Cyber threats are evolving constantly and the Senate Sergeant at Arms needs to know what is out there and what is coming. To that end, the office issued a request for proposals for a commercial off-the-shelf cyber threat intelligence platform with all the bells and whistles.

Specifically, the Senate wants a commercial product able to scan publicly available sources such as paste sites, blogs, social media, code repositories and technical sources, as well as sources that are harder to find, like dark web forums and sites.

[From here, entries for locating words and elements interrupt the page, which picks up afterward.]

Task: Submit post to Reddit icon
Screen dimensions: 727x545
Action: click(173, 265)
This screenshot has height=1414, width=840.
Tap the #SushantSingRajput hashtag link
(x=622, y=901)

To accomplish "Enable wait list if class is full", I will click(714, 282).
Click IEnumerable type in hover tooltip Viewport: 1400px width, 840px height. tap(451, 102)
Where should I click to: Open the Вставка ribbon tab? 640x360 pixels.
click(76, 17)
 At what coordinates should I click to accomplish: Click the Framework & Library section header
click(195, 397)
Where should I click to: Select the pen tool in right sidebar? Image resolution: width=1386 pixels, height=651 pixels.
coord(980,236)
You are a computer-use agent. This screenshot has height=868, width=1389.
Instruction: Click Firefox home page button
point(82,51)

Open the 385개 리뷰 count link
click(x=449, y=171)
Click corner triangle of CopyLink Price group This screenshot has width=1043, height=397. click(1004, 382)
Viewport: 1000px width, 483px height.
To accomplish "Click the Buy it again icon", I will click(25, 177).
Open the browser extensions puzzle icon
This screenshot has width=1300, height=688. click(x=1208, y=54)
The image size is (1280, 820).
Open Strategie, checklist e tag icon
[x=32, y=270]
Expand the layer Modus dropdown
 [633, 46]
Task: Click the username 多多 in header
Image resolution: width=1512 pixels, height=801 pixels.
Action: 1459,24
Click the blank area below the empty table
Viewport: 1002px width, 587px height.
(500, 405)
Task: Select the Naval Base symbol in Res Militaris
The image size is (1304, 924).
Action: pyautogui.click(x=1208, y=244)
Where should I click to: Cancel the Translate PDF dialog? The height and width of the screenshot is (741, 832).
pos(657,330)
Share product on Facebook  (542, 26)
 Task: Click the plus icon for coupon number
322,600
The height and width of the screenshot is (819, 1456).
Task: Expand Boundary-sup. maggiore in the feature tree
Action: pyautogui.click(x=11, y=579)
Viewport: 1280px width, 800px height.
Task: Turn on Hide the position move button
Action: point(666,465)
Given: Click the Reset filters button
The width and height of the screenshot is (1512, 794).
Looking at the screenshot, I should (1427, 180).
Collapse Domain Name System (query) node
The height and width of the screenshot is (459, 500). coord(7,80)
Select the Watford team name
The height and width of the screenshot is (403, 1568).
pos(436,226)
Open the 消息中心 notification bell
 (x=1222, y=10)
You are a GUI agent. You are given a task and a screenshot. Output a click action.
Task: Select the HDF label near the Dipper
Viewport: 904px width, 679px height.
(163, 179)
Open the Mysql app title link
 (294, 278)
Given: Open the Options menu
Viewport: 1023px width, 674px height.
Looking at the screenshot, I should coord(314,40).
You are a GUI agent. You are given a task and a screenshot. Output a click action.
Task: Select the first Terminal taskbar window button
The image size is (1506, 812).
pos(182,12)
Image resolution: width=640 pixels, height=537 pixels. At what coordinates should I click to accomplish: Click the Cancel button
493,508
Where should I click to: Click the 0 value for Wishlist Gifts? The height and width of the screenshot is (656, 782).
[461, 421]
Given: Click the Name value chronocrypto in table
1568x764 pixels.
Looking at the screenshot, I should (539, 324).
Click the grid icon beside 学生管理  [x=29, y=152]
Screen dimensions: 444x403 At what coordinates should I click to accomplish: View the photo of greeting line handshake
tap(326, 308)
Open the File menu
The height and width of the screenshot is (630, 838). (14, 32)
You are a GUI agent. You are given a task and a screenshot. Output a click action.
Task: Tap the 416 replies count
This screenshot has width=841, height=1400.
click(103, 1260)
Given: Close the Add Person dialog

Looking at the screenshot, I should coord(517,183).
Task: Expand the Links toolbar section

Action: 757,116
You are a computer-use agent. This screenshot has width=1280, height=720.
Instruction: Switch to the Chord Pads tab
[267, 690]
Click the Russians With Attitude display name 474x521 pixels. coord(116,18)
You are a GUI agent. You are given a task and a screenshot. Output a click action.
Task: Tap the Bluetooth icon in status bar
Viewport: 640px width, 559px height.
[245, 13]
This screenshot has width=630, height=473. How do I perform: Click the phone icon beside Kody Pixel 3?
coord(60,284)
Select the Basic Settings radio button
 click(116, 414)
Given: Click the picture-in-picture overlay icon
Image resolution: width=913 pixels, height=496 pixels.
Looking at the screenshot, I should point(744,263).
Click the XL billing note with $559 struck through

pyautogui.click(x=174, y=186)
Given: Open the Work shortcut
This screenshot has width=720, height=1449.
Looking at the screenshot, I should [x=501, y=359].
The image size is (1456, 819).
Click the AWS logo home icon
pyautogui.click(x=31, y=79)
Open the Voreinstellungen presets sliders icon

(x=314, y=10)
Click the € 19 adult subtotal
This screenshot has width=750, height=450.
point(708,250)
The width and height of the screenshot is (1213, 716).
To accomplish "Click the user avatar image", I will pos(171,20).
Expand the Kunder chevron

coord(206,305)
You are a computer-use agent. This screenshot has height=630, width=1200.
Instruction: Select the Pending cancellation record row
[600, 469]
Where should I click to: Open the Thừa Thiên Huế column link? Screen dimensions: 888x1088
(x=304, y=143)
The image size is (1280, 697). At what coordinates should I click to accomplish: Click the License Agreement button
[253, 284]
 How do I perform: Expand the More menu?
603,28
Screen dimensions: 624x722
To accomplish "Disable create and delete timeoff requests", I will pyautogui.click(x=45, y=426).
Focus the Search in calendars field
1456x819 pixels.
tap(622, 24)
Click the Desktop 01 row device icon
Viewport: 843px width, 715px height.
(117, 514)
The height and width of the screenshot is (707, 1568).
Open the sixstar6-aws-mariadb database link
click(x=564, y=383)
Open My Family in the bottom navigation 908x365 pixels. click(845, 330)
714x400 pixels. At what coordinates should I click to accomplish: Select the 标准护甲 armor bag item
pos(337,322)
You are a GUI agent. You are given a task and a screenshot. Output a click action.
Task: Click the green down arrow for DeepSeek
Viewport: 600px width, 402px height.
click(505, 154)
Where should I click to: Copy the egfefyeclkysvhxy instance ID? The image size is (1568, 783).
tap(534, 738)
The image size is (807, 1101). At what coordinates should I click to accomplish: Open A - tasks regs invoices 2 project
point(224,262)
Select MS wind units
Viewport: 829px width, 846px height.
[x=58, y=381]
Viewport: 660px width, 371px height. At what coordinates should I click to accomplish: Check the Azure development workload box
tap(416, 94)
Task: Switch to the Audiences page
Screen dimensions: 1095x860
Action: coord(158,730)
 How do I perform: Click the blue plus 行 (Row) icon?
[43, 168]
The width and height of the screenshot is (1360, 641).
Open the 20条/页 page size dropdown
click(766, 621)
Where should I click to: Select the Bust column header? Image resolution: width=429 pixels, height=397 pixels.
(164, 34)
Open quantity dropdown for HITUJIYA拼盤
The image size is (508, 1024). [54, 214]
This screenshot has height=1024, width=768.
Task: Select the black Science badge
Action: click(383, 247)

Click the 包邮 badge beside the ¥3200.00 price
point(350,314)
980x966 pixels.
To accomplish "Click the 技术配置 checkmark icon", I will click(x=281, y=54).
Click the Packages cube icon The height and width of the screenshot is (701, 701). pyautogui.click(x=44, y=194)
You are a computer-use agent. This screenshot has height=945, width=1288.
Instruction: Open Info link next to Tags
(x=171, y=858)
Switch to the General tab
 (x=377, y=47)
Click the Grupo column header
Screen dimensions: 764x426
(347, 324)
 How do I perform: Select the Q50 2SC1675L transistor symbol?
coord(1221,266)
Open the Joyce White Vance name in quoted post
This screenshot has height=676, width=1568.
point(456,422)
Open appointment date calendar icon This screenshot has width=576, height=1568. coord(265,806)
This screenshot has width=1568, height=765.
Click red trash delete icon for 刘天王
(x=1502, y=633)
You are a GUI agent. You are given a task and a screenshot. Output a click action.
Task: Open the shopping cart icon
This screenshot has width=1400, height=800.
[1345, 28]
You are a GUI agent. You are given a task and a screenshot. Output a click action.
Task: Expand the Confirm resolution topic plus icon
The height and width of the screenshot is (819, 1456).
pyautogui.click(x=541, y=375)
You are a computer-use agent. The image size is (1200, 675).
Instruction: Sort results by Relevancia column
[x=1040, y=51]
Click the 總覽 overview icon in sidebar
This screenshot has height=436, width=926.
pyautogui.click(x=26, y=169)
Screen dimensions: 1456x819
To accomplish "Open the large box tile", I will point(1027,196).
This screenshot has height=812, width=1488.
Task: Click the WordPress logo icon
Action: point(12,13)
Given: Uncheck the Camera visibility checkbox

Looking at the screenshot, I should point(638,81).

As information is collected, it must be automatically sorted among nine categories: threat actors, malware, technical indicators, geographies, technologies, products, people, companies and organizations. All relevant information on each threat must then be pulled into a single report with “event timelines, treemaps, table views, and feed views of associated threat actors, IP [addresses], hashes, domains, malware and vulnerabilities,” according to the RFP. These reports should be generated automatically, without the user having to input a specific query.

That said, the information should be queryable, allowing users to create advanced searches, such as “a search for leaked credentials within specific areas of the internet by specific threat actor nationalities,” as an example.

Using that information, the product must be able to build predictive models—in reports and visualizations—on threats and vulnerabilities, including risk scores for both.

The tool also must be able to translate in real time using natural language processing. The tool must be able to translate Arabic, Chinese, English, French, German, Italian, Japanese, Persian/Farsi, Portuguese, Russian, Spanish and Swedish. Contracting officers said the Senate will not accept translations from the vendor; it must be an automated tool.

A company analyst must also be on-call to answer questions about the data being collected.

The RFP is structured as a matrix, with 29 minimum requirements listed. For each requirement, vendors are asked to indicate whether their solution meets or exceeds that ability and whether that solution is a standard part of the commercial product or an optional add-on. Vendors are also encouraged to provide a detailed description on how each requirement is “met or exceeded” by the product being offered.

Along with the base product requirements, vendors must also be able to provide 40 hours of in-person training and access to a set of on-demand courses. An additional 20 hours of professional service support is included to help Senate staff integrate the new technology with their platforms.

Responses to the RFP and associated pricing table are due by May 28.